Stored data
____

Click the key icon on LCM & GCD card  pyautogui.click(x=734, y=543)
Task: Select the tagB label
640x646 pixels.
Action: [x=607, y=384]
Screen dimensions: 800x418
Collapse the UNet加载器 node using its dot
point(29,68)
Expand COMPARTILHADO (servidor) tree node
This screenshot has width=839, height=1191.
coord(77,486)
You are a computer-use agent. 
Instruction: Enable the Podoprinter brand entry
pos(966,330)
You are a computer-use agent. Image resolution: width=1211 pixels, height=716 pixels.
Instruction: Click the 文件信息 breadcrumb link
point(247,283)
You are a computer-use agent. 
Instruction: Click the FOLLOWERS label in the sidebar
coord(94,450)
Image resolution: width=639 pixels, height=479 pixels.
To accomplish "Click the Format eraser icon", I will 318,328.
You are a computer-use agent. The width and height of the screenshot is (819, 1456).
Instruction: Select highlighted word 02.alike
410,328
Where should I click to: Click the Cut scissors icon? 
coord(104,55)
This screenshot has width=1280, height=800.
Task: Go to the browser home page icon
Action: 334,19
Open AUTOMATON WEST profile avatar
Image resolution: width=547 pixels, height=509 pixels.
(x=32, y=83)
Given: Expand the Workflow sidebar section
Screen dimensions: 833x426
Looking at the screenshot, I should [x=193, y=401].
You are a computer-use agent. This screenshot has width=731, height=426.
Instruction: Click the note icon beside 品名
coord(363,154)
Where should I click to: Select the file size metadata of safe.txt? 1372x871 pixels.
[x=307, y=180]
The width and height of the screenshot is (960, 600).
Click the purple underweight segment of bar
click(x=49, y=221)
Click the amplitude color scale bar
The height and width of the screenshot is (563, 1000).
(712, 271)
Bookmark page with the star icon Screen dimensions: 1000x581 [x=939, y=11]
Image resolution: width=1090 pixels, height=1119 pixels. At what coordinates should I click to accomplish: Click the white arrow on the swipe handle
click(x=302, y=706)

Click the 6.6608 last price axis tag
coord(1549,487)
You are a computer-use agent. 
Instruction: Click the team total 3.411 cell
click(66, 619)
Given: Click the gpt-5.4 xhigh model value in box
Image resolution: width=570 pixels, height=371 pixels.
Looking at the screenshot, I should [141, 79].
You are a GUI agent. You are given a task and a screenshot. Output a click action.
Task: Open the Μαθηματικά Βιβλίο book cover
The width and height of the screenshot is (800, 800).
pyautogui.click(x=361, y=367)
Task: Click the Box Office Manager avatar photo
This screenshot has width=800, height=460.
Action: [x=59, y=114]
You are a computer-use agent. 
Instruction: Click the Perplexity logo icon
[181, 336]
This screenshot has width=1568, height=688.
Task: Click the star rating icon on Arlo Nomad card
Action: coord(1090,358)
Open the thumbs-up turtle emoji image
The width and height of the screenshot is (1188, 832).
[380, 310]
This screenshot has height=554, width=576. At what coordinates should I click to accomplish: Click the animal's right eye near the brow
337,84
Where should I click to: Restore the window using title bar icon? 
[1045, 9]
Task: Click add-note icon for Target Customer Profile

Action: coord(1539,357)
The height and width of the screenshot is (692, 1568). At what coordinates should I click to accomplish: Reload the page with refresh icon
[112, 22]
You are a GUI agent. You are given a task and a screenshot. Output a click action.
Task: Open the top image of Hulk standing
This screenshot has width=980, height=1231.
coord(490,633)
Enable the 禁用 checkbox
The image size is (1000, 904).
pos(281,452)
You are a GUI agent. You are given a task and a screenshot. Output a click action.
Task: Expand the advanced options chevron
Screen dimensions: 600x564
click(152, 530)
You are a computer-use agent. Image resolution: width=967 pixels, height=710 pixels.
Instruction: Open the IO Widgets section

____

### YOUR GOAL
Which lines run from the one holding "This screenshot has width=980, height=1231." through the end of the data? Write them out exactly, ends included, and add nothing.

### RESPONSE TO THE EXERCISE
This screenshot has width=980, height=1231.
coord(490,633)
Enable the 禁用 checkbox
The image size is (1000, 904).
pos(281,452)
You are a GUI agent. You are given a task and a screenshot. Output a click action.
Task: Expand the advanced options chevron
Screen dimensions: 600x564
click(152, 530)
You are a computer-use agent. Image resolution: width=967 pixels, height=710 pixels.
Instruction: Open the IO Widgets section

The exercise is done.